◆ WORK ORDER: Reproduce the data from the line with "coordinates (149, 26)." up to and including the line with "pyautogui.click(x=837, y=304)", changing "runs-regex-input" to "runs-search-input" and leaving everything else the same.

··· DATA FOR THIS TASK ···

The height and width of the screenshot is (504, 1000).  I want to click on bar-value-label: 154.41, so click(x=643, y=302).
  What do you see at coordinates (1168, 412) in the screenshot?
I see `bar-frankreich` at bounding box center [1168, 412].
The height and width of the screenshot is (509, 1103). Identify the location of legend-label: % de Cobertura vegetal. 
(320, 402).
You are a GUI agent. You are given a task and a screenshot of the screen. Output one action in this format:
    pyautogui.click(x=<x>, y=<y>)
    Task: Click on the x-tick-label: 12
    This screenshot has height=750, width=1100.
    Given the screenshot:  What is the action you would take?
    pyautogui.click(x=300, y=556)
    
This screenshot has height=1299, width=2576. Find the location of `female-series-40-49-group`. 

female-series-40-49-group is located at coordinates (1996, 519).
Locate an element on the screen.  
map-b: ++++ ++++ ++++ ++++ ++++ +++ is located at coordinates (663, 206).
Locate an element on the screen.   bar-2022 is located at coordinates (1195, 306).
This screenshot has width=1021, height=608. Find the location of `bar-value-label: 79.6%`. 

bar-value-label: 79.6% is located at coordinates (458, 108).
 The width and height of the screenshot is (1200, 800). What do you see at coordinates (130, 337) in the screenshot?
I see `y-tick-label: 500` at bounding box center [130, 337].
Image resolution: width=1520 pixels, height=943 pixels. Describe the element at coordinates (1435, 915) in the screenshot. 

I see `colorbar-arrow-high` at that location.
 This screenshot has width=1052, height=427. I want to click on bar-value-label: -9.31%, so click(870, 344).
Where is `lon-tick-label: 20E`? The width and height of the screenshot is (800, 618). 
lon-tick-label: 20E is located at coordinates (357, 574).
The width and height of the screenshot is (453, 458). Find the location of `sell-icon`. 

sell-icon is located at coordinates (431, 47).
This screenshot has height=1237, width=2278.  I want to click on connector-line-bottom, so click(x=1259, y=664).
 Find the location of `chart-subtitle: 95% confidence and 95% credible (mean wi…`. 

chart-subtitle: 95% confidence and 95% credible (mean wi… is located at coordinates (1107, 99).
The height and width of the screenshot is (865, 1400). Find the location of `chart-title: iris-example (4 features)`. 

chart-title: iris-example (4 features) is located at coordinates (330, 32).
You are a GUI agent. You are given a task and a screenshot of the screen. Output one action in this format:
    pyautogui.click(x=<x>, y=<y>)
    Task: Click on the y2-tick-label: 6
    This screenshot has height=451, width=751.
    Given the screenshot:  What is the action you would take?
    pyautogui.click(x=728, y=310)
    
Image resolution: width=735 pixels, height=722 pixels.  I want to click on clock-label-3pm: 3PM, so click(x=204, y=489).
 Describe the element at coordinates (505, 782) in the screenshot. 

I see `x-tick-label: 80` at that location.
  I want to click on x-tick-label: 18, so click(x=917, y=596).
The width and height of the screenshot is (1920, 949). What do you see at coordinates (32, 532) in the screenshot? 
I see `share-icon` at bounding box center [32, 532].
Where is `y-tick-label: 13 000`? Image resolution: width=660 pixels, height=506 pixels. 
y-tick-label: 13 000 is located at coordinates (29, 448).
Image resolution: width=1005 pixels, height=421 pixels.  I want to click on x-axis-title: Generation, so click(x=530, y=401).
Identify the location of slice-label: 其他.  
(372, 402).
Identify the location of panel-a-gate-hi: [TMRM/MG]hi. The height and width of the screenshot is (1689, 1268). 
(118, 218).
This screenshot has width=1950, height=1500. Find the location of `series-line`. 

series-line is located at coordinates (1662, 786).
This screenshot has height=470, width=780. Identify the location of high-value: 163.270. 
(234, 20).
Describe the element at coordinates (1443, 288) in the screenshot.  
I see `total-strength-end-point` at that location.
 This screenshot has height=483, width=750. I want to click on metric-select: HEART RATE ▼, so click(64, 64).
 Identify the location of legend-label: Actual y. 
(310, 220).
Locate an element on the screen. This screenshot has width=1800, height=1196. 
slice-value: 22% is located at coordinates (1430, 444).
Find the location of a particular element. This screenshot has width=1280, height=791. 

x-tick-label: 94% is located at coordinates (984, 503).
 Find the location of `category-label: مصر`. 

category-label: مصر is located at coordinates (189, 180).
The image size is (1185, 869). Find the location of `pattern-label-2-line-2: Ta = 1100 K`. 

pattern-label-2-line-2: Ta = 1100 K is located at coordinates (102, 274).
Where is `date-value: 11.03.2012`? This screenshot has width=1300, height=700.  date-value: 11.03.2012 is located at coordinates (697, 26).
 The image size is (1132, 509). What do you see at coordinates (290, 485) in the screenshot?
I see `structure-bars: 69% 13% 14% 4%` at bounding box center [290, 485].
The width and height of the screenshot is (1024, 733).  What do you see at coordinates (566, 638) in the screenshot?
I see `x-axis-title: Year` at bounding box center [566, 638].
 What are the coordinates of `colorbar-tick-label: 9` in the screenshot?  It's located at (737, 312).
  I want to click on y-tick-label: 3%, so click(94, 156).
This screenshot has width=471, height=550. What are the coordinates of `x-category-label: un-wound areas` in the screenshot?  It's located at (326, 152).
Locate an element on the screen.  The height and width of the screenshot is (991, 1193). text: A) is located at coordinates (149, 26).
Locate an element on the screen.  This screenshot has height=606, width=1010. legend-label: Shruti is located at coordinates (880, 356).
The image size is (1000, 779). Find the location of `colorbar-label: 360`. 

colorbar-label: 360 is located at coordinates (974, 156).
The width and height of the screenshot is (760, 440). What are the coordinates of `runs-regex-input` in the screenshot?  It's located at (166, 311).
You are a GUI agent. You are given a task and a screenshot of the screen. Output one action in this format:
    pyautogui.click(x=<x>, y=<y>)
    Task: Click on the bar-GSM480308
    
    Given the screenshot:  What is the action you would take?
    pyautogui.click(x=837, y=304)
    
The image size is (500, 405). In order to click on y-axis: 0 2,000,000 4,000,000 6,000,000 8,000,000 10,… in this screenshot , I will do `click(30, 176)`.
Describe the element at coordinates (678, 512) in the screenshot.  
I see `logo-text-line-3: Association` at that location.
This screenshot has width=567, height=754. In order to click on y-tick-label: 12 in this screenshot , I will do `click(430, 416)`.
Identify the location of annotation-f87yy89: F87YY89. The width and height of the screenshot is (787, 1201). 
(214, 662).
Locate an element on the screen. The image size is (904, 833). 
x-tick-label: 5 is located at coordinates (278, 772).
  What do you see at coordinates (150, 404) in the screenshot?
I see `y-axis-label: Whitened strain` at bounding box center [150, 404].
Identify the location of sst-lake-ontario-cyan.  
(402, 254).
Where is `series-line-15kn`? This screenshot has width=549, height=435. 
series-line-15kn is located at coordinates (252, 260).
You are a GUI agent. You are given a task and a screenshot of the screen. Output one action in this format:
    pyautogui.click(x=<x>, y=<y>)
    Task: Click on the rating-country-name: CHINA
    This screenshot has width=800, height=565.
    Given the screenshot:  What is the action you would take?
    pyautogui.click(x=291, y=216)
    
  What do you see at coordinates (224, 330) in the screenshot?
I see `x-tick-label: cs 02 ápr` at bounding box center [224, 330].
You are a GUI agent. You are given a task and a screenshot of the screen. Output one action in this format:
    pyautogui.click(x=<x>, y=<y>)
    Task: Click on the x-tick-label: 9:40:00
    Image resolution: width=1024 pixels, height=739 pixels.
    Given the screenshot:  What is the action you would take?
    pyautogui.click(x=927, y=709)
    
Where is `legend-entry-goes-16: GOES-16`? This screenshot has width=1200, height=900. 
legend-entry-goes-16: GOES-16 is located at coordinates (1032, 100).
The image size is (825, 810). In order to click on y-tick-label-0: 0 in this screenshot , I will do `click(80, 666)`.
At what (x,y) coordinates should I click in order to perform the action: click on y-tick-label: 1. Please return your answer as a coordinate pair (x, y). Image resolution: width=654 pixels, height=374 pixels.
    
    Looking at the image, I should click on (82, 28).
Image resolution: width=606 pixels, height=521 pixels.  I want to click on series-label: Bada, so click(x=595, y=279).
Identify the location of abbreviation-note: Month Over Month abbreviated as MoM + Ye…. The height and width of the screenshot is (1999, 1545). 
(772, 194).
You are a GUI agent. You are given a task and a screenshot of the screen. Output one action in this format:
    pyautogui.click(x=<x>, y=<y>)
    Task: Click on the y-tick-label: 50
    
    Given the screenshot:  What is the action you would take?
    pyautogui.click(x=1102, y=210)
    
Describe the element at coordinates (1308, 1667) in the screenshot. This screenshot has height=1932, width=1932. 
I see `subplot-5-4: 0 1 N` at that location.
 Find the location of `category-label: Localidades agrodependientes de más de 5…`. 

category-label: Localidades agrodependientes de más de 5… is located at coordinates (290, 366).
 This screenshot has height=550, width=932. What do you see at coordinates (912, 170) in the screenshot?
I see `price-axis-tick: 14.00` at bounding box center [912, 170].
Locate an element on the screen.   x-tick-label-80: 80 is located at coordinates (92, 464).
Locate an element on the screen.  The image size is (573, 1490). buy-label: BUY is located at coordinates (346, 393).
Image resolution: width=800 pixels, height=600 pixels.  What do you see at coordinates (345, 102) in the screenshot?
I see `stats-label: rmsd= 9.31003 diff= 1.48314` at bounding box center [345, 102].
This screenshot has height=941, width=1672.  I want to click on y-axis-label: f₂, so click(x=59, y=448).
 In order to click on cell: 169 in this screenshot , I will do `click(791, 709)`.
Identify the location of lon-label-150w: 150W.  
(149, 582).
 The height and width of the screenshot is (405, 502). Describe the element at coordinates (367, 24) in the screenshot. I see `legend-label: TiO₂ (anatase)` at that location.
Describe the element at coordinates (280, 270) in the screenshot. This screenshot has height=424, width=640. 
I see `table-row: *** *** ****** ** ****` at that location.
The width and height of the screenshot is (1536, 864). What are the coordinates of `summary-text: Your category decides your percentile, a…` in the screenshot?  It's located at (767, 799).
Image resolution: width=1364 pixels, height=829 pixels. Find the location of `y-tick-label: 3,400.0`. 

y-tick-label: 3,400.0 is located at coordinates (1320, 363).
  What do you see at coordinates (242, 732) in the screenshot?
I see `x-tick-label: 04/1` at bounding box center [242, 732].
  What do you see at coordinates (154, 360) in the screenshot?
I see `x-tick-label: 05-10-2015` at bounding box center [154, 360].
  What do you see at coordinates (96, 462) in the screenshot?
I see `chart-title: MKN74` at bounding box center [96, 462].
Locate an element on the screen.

···

◆ ANSWER TO THIS EXERCISE:
Locate an element on the screen.  The height and width of the screenshot is (991, 1193). text: A) is located at coordinates (149, 26).
Locate an element on the screen.  This screenshot has height=606, width=1010. legend-label: Shruti is located at coordinates (880, 356).
The image size is (1000, 779). Find the location of `colorbar-label: 360`. 

colorbar-label: 360 is located at coordinates (974, 156).
The width and height of the screenshot is (760, 440). What are the coordinates of `runs-search-input` in the screenshot?  It's located at (166, 311).
You are a GUI agent. You are given a task and a screenshot of the screen. Output one action in this format:
    pyautogui.click(x=<x>, y=<y>)
    Task: Click on the bar-GSM480308
    
    Given the screenshot:  What is the action you would take?
    pyautogui.click(x=837, y=304)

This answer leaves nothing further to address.